■ **ENTRIES**

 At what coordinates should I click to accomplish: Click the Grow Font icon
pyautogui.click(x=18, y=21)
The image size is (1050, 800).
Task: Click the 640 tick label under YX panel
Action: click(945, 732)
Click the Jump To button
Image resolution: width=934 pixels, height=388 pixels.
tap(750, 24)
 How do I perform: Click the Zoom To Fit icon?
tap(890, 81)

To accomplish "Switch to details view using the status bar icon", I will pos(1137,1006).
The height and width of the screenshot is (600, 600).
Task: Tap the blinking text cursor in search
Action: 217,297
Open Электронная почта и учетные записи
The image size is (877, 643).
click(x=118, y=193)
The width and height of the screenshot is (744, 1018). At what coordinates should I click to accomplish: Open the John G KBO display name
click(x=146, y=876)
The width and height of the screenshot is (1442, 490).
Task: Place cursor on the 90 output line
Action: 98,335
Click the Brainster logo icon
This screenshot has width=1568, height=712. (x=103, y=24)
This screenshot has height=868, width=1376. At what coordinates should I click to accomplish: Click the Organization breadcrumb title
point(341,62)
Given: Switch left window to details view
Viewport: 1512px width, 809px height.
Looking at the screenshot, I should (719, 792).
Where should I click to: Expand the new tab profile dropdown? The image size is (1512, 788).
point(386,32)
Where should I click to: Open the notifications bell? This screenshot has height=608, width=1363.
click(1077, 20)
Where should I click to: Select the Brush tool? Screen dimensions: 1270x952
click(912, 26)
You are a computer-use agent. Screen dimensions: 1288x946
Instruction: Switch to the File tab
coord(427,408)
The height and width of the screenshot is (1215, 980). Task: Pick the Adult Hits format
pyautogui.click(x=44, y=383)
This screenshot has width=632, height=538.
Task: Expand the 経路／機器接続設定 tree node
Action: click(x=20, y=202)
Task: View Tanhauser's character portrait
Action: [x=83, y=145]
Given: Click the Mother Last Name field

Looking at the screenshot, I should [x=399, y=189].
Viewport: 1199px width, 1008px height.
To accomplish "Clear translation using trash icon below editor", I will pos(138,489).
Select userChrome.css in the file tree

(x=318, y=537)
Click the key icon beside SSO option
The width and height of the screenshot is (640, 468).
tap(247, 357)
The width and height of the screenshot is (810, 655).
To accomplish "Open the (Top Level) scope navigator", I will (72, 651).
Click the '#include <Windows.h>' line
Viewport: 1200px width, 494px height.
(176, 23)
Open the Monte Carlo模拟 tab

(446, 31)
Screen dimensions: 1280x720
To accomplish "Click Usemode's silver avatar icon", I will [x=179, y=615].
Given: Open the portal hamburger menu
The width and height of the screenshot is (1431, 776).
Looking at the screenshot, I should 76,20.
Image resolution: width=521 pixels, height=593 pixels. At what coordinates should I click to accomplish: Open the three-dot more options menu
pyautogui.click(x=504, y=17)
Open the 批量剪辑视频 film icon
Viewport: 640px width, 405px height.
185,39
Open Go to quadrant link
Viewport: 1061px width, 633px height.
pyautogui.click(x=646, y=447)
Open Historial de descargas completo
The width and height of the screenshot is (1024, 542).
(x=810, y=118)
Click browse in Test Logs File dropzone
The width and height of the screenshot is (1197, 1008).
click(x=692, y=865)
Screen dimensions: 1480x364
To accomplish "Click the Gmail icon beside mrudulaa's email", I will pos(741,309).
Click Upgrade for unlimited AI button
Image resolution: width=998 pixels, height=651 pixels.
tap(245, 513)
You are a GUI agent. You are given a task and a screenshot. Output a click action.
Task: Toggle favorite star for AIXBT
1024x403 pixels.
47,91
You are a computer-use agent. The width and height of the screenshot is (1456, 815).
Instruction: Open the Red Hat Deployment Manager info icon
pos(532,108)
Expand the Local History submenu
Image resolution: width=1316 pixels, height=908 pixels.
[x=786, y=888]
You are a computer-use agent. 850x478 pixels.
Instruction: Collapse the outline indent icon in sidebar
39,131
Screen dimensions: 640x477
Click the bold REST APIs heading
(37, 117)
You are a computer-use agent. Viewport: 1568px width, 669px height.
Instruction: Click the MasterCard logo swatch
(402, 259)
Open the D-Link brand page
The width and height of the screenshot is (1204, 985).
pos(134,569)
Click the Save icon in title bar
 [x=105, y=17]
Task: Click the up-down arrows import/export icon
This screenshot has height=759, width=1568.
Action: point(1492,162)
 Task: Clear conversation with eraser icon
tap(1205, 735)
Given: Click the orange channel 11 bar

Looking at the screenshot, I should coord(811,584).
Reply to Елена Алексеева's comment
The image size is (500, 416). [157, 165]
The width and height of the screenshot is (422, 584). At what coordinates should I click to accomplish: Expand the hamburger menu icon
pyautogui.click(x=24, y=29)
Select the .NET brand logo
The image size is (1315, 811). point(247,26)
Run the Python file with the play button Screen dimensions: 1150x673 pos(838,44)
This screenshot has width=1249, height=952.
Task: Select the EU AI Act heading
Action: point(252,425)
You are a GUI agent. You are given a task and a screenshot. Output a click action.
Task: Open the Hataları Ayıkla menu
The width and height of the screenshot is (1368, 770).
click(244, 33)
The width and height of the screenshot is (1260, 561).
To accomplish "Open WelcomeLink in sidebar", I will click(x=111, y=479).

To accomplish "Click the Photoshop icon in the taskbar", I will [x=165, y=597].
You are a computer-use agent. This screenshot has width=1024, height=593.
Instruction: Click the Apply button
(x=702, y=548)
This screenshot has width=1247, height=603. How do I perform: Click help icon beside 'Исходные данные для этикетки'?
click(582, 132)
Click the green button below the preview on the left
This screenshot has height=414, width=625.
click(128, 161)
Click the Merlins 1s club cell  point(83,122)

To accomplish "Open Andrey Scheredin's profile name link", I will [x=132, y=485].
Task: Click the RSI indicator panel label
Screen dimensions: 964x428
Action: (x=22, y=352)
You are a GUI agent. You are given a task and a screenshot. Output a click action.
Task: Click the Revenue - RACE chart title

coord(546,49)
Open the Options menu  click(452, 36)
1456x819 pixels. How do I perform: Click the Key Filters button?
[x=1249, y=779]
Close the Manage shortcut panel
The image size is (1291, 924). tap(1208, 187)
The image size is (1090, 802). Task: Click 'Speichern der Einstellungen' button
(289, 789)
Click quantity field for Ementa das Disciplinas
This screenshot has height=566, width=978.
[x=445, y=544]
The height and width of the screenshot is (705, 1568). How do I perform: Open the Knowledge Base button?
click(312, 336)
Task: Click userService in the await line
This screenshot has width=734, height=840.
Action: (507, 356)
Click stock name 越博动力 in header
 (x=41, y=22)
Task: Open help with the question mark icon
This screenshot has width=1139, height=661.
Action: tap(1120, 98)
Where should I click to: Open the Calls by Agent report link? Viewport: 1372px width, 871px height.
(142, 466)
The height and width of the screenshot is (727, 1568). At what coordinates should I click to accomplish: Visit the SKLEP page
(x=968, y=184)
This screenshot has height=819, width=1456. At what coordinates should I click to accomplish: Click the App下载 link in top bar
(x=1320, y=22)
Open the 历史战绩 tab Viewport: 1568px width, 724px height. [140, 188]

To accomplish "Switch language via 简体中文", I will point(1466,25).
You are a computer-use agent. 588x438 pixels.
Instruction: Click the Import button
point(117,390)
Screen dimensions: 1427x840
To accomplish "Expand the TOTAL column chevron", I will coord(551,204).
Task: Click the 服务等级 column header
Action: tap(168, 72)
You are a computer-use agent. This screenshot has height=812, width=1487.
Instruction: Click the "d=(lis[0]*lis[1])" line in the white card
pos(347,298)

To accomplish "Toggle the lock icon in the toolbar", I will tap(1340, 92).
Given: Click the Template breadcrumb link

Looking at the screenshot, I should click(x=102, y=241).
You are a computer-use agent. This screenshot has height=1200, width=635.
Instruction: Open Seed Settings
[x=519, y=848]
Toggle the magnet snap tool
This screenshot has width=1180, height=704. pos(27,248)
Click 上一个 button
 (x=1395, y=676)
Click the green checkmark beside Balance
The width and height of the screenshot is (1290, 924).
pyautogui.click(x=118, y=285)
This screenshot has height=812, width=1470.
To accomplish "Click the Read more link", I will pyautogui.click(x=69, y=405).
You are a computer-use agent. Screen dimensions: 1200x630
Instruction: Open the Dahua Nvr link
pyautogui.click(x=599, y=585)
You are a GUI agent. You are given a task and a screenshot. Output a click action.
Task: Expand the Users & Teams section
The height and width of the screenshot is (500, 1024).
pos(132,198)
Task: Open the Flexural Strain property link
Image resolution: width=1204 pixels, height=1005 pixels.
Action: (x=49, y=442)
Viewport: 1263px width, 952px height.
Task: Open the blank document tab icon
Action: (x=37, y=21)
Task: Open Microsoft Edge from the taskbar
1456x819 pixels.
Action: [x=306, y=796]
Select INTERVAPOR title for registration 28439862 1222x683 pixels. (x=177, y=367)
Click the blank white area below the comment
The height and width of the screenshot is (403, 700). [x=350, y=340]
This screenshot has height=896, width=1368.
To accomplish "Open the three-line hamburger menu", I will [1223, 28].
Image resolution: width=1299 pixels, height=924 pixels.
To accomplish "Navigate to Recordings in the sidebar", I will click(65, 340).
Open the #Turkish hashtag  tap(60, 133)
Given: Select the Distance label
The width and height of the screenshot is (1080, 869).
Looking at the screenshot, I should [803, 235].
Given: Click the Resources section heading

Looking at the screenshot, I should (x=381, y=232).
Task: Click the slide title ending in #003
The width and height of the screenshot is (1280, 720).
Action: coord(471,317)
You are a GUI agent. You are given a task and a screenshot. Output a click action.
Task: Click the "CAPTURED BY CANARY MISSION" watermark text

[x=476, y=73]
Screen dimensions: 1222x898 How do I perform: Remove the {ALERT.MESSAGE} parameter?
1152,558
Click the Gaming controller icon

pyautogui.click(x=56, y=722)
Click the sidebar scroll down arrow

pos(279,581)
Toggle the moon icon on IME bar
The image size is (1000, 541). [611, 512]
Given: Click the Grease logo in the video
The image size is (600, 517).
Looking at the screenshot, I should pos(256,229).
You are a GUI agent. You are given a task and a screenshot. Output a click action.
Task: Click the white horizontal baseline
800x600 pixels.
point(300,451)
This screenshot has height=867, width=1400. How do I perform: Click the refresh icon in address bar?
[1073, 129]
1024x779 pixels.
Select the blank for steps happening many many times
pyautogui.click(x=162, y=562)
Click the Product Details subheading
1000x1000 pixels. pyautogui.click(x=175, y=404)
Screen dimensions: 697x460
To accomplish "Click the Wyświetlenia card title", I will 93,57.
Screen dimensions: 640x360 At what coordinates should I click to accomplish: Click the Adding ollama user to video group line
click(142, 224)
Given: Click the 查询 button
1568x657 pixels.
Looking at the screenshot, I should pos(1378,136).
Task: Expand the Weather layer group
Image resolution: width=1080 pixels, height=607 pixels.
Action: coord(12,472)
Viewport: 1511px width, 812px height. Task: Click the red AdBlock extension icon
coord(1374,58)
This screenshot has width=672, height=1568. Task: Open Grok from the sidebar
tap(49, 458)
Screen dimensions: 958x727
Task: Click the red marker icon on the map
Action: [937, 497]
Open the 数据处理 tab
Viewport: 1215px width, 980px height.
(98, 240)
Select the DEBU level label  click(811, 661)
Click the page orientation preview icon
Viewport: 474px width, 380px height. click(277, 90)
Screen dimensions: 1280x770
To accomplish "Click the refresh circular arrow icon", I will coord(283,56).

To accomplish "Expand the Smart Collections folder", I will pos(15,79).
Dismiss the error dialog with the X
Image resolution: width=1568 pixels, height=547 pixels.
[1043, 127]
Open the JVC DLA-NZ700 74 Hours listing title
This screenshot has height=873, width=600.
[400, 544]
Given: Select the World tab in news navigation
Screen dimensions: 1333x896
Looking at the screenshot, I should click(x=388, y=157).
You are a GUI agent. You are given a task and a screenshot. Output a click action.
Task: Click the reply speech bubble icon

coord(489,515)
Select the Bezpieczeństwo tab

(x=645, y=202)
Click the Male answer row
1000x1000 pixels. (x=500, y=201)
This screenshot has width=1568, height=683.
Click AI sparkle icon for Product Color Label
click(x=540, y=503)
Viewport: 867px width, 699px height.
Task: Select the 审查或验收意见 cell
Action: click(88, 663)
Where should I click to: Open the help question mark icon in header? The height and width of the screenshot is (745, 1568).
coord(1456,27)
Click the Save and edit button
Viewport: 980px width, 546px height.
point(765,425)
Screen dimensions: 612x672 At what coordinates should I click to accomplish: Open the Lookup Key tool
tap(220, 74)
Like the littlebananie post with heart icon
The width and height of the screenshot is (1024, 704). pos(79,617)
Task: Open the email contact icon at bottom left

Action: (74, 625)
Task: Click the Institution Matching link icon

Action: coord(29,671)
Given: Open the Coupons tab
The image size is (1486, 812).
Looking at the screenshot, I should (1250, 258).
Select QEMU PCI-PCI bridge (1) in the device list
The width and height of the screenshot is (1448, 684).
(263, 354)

■ **EXERCISE**
Convert the records into a numbered list, beginning at the line that contains "Toggle the magnet snap tool" and stopping after the line that contains "pyautogui.click(x=599, y=585)", with blank lines left out.

■ **WRITTEN SOLUTION**
1. Toggle the magnet snap tool
2. This screenshot has width=1180, height=704. pos(27,248)
3. Click 上一个 button
4.  (x=1395, y=676)
5. Click the green checkmark beside Balance
6. The width and height of the screenshot is (1290, 924).
7. pyautogui.click(x=118, y=285)
8. This screenshot has height=812, width=1470.
9. To accomplish "Click the Read more link", I will pyautogui.click(x=69, y=405).
10. You are a computer-use agent. Screen dimensions: 1200x630
11. Instruction: Open the Dahua Nvr link
12. pyautogui.click(x=599, y=585)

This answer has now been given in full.